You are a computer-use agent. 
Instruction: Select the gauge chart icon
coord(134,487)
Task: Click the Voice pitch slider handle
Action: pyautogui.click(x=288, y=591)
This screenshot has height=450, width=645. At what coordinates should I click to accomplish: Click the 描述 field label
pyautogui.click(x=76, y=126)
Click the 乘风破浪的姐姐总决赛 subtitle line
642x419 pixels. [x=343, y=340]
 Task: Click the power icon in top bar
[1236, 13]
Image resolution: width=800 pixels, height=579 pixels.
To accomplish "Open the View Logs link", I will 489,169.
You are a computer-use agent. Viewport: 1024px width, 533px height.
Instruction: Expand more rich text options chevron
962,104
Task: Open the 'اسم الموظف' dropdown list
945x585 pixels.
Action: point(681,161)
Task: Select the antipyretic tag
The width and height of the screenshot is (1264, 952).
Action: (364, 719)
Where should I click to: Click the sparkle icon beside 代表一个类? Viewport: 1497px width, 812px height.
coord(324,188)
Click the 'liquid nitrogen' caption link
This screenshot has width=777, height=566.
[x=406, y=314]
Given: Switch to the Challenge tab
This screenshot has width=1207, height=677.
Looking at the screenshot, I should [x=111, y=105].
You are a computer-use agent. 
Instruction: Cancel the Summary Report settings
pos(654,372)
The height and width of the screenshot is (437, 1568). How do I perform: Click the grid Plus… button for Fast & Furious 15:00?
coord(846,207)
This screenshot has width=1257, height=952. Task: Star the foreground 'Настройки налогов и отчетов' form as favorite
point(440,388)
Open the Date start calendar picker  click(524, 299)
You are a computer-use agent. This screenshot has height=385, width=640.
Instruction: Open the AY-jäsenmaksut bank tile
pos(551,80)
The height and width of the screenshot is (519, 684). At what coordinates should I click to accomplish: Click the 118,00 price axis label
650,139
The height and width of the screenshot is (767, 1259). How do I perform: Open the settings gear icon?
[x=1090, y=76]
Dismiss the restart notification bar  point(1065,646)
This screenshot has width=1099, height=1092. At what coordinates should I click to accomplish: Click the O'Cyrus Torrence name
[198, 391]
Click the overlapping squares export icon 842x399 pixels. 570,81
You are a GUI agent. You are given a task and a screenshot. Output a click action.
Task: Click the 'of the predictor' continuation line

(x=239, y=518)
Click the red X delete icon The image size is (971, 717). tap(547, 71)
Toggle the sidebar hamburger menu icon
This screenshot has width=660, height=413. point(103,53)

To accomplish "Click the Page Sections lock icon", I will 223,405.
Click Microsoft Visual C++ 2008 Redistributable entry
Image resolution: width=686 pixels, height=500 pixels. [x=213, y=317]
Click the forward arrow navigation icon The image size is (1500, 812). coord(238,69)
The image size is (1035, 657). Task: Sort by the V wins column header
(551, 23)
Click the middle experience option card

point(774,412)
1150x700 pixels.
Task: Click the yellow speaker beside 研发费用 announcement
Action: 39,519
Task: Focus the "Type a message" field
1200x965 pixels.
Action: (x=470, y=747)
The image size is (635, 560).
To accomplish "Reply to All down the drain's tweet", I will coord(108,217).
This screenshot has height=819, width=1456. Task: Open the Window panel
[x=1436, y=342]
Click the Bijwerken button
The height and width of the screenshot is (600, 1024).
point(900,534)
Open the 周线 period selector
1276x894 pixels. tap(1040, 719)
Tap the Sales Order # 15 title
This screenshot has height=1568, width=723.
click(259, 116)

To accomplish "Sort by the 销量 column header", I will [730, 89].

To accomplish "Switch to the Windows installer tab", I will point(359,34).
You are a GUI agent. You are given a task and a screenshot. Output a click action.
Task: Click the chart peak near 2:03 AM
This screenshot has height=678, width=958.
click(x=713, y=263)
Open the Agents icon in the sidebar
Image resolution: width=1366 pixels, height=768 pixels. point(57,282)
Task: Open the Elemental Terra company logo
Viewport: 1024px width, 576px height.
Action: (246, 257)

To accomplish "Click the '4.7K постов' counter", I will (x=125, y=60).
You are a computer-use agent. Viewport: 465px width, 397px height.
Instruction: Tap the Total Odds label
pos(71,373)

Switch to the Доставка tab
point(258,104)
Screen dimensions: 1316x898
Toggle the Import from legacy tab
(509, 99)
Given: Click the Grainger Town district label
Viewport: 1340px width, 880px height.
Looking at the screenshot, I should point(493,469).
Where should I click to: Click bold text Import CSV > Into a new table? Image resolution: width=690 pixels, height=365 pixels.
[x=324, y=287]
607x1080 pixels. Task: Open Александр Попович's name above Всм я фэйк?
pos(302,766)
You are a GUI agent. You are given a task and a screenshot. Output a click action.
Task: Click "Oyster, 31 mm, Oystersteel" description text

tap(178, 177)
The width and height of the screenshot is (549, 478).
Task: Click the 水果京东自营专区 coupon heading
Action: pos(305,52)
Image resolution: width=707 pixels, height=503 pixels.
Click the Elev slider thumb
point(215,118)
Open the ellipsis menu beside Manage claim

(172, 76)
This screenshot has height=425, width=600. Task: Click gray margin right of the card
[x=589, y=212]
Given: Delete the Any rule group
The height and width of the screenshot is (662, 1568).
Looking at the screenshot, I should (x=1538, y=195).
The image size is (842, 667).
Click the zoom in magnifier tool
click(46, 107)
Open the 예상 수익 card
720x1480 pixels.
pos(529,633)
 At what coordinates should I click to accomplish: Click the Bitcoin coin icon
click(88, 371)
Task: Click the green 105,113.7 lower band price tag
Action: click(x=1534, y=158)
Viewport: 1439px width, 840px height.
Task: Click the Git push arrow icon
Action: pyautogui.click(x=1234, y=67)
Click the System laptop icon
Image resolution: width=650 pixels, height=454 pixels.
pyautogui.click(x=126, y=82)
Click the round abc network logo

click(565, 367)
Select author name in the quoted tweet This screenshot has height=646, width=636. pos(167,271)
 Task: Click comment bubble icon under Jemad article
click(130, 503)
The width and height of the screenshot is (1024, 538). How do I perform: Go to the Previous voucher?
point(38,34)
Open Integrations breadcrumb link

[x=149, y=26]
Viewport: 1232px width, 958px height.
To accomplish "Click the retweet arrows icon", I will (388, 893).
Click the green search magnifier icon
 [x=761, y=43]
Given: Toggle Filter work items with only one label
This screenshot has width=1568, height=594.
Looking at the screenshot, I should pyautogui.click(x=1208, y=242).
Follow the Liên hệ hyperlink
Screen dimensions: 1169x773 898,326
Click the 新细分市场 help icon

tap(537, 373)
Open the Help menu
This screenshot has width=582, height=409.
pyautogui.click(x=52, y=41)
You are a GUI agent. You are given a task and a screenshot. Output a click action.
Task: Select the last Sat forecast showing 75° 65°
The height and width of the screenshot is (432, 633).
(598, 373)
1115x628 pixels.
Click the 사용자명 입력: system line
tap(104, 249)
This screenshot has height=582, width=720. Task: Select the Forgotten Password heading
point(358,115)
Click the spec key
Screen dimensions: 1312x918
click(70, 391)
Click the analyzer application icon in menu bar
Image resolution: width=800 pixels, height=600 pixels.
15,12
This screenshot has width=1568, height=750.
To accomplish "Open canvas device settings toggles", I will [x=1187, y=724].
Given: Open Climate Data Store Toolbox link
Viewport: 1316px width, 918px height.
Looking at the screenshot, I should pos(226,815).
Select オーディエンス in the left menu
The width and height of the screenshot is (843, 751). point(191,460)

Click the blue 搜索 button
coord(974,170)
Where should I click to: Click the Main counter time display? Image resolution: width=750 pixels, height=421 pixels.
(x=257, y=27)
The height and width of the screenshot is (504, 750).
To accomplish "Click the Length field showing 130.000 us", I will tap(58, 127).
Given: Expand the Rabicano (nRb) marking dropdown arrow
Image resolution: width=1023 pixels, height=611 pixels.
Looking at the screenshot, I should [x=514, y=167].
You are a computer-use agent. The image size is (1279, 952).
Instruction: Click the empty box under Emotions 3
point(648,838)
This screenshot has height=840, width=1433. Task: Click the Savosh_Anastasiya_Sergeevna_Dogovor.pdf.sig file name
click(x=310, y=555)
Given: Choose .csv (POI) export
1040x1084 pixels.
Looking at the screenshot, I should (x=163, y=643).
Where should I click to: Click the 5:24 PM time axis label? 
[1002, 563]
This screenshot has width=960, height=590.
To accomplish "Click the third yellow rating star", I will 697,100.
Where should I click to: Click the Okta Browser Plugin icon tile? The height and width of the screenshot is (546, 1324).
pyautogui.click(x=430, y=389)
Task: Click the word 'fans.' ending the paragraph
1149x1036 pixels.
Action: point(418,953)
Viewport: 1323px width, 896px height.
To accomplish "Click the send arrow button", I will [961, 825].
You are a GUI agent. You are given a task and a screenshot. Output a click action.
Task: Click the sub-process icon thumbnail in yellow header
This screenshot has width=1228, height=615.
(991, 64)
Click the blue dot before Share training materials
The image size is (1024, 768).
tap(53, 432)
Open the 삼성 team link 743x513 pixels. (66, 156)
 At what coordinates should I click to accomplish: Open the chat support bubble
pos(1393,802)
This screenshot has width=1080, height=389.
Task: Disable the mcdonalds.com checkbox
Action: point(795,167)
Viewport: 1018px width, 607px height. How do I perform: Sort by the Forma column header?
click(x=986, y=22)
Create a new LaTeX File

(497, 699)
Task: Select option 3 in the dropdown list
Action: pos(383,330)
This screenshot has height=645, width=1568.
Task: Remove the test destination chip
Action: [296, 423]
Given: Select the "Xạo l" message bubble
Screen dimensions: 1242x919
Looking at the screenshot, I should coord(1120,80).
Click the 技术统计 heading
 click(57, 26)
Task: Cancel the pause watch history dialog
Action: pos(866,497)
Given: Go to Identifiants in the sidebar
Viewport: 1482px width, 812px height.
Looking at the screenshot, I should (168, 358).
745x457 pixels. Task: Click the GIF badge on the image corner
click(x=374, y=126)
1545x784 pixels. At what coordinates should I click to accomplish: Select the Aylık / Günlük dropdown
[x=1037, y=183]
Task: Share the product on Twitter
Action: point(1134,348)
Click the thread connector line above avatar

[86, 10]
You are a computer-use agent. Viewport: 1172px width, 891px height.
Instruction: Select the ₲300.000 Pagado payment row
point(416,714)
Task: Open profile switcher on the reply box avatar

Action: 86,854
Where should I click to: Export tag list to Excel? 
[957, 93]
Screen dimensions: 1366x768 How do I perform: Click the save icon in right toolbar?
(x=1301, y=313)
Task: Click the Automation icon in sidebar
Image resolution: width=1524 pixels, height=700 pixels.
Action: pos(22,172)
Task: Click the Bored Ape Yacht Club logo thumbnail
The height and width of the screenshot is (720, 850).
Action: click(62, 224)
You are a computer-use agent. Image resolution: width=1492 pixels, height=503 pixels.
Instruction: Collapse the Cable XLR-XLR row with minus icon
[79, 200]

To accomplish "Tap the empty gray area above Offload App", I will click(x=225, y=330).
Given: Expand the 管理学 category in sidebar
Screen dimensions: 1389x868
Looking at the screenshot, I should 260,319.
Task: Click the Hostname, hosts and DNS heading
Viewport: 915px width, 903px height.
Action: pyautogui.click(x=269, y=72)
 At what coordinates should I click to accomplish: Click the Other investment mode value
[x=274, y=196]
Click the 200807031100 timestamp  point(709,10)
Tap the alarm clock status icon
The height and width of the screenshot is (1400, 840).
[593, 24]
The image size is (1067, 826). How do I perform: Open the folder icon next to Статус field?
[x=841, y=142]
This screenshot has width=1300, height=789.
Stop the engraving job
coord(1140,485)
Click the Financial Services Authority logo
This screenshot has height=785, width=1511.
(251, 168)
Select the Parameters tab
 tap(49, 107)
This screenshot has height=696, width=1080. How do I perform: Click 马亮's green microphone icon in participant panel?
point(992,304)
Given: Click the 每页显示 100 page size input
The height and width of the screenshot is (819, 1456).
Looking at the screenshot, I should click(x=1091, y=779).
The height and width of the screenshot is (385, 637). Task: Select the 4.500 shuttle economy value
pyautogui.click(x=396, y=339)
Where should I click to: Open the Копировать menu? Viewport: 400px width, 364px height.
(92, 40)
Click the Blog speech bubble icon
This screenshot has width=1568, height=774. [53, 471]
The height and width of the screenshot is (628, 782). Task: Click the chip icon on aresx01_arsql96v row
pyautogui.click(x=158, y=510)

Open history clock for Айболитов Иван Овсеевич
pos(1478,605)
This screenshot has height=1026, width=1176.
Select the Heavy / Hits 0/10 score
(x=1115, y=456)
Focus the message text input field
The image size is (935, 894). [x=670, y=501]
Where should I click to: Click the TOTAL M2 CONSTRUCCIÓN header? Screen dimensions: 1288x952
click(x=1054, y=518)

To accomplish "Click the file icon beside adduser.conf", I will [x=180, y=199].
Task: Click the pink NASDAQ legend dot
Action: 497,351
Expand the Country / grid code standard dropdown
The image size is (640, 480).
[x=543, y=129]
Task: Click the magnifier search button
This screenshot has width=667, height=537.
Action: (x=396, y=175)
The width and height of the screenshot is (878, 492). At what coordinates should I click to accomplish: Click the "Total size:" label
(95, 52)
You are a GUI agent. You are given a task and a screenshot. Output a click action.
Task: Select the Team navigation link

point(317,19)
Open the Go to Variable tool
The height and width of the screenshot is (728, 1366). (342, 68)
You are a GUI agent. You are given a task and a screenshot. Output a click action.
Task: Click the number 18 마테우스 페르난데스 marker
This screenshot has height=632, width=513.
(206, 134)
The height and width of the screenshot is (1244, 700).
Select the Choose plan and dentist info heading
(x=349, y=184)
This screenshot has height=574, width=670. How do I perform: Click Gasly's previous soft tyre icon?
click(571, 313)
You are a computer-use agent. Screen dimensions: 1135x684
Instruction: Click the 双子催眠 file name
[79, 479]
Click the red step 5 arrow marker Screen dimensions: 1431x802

ASSIGNMENT: Going through the listing above, copy out every line that has the string "marker".

ANSWER SPACE:
Task: Click the number 18 마테우스 페르난데스 marker
Click the red step 5 arrow marker Screen dimensions: 1431x802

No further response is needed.